How to complete this task.
Check each line of the listing for the string "using". Copy those where it appears.

Data supplied.
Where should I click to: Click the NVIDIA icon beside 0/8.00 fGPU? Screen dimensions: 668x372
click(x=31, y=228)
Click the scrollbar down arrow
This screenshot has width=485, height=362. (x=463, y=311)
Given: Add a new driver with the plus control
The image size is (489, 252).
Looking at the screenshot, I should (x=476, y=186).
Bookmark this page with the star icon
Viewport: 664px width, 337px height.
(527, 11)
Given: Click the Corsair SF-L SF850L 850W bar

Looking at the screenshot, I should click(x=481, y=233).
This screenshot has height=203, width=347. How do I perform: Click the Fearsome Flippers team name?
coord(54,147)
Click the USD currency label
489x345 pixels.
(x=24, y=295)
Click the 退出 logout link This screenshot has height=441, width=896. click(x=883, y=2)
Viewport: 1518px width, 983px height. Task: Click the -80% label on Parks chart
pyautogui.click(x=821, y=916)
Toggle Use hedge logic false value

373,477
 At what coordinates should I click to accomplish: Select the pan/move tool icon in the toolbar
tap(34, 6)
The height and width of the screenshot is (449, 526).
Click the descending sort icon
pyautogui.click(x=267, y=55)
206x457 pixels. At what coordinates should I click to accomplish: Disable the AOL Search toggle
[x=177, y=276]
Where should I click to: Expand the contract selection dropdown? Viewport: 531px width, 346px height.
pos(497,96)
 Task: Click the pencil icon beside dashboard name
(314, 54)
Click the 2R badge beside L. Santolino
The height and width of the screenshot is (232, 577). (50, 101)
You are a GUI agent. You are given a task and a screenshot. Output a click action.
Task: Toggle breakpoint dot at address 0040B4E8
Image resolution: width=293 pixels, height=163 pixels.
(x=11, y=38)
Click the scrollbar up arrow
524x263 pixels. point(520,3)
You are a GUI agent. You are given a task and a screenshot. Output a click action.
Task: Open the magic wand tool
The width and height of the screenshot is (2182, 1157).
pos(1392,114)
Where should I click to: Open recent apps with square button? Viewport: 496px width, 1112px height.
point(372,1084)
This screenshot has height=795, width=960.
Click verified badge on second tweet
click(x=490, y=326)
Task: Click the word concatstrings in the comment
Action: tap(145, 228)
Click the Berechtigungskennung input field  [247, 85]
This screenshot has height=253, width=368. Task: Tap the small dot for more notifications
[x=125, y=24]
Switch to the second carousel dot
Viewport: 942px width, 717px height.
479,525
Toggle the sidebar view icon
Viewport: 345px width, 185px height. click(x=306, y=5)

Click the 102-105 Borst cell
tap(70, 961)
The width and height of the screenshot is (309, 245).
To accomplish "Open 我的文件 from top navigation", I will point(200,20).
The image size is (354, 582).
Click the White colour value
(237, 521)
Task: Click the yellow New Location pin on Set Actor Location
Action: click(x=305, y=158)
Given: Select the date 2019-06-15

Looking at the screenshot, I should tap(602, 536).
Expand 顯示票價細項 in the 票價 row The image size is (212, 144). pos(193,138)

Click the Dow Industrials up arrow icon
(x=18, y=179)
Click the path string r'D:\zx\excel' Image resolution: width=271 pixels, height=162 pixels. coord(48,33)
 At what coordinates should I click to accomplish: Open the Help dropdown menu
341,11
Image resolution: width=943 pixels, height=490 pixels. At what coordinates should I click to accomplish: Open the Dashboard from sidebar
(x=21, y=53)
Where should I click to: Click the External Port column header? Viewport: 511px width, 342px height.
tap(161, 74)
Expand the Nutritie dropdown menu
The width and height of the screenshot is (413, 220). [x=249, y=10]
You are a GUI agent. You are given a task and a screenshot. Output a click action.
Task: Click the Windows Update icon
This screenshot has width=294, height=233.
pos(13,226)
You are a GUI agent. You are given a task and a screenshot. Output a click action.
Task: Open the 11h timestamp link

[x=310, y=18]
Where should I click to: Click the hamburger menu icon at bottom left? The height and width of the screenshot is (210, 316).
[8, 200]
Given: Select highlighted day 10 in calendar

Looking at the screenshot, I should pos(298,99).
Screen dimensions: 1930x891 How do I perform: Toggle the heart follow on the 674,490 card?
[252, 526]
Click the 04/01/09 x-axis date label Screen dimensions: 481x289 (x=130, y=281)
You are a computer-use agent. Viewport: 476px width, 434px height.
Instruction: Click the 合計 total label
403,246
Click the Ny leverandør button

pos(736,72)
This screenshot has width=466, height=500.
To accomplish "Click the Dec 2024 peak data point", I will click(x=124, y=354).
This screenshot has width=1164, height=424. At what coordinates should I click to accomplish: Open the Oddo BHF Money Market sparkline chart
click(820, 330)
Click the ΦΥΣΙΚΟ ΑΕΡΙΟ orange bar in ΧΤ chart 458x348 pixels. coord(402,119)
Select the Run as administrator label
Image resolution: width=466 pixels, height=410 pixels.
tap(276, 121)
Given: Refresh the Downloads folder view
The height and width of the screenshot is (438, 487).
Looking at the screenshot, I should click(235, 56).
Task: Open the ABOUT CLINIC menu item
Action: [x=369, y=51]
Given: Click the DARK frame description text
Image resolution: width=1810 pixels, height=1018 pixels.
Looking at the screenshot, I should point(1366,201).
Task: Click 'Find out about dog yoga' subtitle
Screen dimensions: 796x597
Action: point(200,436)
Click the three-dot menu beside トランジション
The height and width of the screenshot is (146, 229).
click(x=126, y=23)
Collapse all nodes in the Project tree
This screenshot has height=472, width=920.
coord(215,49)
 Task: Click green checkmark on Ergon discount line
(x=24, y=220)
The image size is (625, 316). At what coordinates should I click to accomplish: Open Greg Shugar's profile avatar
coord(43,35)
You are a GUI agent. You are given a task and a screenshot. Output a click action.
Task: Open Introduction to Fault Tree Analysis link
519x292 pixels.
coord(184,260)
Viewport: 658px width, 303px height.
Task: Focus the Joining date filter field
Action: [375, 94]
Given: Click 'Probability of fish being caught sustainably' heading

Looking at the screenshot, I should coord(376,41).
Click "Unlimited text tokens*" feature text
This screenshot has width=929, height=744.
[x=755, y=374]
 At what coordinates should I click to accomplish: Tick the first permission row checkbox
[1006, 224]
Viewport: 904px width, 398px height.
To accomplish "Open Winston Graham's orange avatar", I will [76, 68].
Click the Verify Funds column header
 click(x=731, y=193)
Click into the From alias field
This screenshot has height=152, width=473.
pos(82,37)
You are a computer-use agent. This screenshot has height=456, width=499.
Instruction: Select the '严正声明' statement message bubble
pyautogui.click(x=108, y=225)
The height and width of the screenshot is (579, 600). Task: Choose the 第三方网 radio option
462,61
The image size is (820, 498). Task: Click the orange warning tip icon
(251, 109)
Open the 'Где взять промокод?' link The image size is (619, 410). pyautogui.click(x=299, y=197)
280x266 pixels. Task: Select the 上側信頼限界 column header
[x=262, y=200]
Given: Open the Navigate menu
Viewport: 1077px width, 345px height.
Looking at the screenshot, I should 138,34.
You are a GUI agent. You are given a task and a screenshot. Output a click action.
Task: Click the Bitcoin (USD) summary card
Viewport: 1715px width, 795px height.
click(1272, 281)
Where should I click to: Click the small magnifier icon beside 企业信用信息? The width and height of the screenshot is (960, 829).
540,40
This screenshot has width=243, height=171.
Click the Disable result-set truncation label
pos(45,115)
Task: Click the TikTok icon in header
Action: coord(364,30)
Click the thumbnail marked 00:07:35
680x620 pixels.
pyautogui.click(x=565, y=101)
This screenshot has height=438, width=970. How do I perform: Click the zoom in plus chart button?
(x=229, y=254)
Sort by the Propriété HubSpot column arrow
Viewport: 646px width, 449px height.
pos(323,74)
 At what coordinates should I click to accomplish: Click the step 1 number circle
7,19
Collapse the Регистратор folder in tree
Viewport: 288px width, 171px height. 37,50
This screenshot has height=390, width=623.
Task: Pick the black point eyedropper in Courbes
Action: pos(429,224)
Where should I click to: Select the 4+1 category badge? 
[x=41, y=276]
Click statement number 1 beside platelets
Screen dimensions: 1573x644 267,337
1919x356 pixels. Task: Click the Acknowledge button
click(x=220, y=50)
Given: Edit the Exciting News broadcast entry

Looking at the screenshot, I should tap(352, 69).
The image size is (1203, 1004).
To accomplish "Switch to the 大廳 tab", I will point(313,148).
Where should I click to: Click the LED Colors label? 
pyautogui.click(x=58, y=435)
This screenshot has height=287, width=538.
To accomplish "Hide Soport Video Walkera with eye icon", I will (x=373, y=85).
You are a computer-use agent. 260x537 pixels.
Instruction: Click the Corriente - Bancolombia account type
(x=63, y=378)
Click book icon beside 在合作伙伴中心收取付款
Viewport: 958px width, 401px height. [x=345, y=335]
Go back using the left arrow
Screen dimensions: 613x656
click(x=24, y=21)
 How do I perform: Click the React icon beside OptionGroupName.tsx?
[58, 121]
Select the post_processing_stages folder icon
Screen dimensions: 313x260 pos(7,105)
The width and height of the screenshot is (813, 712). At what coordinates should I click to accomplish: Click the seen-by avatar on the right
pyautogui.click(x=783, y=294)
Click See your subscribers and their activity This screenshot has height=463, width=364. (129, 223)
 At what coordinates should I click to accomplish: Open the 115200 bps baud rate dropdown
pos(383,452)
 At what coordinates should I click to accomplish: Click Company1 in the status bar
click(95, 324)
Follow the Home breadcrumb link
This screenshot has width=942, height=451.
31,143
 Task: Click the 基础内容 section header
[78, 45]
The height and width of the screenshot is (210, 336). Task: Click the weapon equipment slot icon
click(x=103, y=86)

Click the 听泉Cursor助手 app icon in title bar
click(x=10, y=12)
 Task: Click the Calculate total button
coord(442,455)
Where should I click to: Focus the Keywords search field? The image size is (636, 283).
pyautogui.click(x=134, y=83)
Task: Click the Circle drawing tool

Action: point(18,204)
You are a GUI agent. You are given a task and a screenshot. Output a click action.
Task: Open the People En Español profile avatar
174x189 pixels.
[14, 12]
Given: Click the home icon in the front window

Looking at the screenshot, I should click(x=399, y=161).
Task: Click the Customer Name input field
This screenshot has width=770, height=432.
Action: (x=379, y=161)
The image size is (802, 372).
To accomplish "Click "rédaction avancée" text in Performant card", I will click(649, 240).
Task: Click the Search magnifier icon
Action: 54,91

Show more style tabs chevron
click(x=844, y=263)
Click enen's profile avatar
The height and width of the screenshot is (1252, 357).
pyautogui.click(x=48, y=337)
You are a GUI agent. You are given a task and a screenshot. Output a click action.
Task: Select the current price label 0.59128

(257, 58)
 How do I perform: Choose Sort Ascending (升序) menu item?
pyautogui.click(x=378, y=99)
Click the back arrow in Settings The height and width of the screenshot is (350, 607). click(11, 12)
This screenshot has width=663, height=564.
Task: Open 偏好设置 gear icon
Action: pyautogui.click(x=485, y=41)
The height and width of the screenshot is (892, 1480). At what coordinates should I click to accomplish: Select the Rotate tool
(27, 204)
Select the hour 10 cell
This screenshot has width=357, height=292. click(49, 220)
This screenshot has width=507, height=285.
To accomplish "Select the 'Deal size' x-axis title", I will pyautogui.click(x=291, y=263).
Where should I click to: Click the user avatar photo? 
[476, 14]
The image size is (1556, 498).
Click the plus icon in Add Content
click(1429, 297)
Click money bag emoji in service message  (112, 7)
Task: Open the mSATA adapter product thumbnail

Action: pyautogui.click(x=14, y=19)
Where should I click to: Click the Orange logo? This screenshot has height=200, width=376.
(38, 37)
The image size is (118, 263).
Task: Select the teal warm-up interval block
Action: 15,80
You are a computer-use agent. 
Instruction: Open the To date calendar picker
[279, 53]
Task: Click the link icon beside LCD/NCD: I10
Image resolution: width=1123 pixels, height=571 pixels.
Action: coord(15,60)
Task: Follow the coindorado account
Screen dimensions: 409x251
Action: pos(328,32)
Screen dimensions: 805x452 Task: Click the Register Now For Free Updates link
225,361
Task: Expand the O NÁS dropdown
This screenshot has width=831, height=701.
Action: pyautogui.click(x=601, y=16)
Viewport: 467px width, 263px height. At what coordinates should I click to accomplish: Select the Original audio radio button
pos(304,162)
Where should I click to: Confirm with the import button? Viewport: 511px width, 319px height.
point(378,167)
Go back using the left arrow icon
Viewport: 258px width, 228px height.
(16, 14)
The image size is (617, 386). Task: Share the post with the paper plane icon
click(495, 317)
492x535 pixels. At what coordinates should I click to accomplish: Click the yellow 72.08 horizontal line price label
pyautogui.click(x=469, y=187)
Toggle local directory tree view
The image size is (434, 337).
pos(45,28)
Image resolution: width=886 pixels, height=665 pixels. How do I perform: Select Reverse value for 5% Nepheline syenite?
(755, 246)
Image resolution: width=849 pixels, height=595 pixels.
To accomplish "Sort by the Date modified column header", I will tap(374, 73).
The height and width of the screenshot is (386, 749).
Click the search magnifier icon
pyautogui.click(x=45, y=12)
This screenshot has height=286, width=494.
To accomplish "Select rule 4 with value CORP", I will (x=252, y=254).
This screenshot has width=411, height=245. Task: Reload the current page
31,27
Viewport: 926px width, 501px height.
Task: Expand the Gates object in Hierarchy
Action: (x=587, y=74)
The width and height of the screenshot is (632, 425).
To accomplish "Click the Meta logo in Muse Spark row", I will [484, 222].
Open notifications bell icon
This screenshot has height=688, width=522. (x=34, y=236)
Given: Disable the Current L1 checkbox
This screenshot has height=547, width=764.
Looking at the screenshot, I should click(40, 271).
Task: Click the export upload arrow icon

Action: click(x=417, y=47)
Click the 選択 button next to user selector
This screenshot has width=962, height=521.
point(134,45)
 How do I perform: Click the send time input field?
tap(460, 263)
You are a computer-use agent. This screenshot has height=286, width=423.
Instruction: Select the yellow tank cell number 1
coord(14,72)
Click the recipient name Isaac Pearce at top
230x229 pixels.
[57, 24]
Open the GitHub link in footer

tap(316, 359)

The answer.
Go back using the left arrow
Go back using the left arrow icon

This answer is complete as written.